The package reads `.2bit` files only; it does not write them.

## Performance in v4

Version 4 keeps decoding pure Python while reducing startup cost and speeding up
common slice paths. The main changes are lazy construction of the large
two-byte lookup table, faster N-block lookup with `bisect`, and decoded sequence
buffers backed by plain Python character lists instead of deprecated
`array('u')` buffers.

Benchmarks below compare v4.0.0 with v3.1.8 on Python 3.14.5, using
synthetic 5 Mb `.2bit` files. The v3.1.9 tag has the same reader
implementation as v3.1.8, plus release/CI packaging changes.

![v4 import performance](doc/performance-v4-import.svg)

![v4 slice speedups](doc/performance-v4-slices.svg)

| Benchmark | v3.1.8 | v4.0.0 | Change |
| --- | ---: | ---: | ---: |
| Cold import time | 179.6 ms | 35.6 ms | 5.0x faster |
| Peak import memory | 14.18 MB | 2.22 MB | 6.4x less |
| Plain 1 Mb slice | 135.6 ms | 17.3 ms | 7.8x faster |
| 10 bp slice with 50k N-blocks | 0.749 ms | 0.0026 ms | 290x faster |

## Installation

Install the latest released package from PyPI:

```bash
pip install twobitreader
```

For local development, clone the repository and install it in editable mode:

```bash
git clone https://github.com/benjschiller/twobitreader.git
cd twobitreader
pip install -e ".[dev,docs]"
pre-commit install
```

## Python Usage

Open a `.2bit` file with `TwoBitFile`. It behaves like a dictionary whose keys
are sequence names and whose values are sliceable sequence objects.

```python
from twobitreader import TwoBitFile

with TwoBitFile("hg19.2bit") as genome:
    print(genome.keys())
    print(genome.sequence_sizes()["chr1"])

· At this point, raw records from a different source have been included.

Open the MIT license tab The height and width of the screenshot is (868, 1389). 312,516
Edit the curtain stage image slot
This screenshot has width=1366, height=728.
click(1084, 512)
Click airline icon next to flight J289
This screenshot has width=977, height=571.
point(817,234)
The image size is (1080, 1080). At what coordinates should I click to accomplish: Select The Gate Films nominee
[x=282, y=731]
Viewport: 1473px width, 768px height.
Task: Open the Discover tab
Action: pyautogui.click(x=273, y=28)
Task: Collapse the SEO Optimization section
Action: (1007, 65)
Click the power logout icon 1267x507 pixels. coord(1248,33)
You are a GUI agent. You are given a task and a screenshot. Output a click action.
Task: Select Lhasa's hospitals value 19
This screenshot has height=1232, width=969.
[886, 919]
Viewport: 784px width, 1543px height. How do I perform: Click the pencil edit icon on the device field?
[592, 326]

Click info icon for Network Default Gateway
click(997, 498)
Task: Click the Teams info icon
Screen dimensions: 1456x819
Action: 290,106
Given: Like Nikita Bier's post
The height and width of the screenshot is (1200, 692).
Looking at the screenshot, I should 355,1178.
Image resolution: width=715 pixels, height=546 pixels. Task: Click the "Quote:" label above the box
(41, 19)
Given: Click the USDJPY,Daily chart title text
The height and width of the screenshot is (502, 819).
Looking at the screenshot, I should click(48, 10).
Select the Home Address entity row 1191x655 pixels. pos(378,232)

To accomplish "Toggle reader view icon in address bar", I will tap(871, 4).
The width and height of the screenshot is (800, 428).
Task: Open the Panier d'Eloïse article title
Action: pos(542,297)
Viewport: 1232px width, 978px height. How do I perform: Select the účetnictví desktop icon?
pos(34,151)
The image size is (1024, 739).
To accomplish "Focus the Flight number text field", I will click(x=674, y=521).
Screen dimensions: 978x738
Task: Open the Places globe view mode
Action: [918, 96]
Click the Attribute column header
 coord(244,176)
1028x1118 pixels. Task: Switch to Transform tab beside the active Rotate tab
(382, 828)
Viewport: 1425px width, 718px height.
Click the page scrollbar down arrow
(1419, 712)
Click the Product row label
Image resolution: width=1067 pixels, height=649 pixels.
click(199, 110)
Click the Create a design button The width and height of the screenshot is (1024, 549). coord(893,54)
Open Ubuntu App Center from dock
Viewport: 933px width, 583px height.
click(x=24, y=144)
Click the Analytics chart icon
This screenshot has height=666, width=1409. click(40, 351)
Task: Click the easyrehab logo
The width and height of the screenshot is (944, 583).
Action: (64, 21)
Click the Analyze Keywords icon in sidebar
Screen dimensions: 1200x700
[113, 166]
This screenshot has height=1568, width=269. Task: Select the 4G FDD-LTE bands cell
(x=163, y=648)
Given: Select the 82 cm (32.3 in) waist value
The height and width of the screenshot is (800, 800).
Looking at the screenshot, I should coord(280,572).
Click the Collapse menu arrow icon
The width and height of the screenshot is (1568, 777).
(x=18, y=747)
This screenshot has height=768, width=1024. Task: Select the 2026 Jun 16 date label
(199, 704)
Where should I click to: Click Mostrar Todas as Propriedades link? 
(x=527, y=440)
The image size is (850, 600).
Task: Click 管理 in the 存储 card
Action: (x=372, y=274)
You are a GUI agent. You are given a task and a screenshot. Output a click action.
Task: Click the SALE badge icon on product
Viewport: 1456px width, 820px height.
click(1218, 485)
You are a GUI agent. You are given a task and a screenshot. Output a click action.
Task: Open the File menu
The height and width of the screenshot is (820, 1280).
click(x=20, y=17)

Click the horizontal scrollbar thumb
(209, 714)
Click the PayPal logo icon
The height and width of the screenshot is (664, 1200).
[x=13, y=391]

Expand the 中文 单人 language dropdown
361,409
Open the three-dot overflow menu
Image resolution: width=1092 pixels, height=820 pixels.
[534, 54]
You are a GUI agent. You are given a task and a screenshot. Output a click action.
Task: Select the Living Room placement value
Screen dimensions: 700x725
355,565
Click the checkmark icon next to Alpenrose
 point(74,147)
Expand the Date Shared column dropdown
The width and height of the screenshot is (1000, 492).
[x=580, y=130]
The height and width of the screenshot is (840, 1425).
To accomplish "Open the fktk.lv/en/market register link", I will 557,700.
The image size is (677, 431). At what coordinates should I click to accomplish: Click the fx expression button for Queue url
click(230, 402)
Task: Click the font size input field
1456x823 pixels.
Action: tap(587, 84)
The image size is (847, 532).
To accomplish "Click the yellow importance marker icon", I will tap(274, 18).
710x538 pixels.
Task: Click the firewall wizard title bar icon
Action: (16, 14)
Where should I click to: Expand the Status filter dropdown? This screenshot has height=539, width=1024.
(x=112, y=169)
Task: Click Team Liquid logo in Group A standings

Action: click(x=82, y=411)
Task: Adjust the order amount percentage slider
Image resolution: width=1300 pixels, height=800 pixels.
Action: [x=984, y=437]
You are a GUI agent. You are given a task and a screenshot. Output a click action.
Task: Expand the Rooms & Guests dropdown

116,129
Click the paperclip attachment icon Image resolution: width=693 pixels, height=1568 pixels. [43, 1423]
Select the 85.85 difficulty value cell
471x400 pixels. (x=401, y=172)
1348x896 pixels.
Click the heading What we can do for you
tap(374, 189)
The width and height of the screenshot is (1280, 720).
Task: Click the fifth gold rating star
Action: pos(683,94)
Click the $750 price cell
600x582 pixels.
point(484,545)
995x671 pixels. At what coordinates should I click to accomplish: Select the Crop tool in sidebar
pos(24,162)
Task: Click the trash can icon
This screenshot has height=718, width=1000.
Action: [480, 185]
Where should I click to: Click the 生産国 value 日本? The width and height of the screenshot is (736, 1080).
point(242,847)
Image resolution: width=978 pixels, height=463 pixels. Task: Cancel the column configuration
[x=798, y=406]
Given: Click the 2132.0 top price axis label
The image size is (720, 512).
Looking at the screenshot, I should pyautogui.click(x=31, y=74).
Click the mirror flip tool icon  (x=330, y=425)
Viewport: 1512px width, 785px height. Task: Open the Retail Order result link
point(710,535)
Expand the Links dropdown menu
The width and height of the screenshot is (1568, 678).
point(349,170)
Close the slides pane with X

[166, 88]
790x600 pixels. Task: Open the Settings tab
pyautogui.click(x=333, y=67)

    sequence = genome["chr1"][100_000:100_050]
    print(sequence)
```

Coordinates follow Python and UCSC BED conventions: they are 0-based and
end-open. For example, `genome["chr1"][10:20]` returns 10 bases.

Converting an entire chromosome to a string works, but can use a lot of memory:

```python
with TwoBitFile("hg19.2bit") as genome:
    chr_m = str(genome["chrM"])
```

## Command-Line Usage

`twobitreader` can also read BED-style intervals from standard input and write
FASTA records to standard output:

```bash
python -m twobitreader genome.2bit < regions.bed > regions.fa
```

Input lines should have at least three whitespace-separated fields:

```text
chrom    start    end
chr1     100000   100050
chr2     250      300
```

Invalid regions are skipped with warnings written to standard error. Intervals
that extend past the end of a sequence are truncated.

## Downloading Genomes

The `twobitreader.download` module can fetch `.2bit` genomes from UCSC:

```bash
python -m twobitreader.download hg19
```

Please follow UCSC's usage guidelines and avoid excessive automated downloads.

## Development

Run the full test suite with:

```bash
python3 -m unittest discover -s tests
```

Run the lightweight package smoke test with:

```bash
python3 test_package.py
```

Build the package with:

```bash
python3 -m build
```

Build the Sphinx documentation with:

```bash
sphinx-build -W --keep-going -b html doc doc/_build/html
```

Run formatting and repository checks with:

```bash
pre-commit run --all-files
```

The Makefile uses `python` in a few targets. If your environment only provides
`python3`, run the equivalent command directly with `python3`.

## License

`twobitreader` is licensed under the Perl Artistic License 2.0. See
[LICENSE.txt](LICENSE.txt) and [COPYRIGHT](COPYRIGHT) for details.

No warranty is provided, express or implied.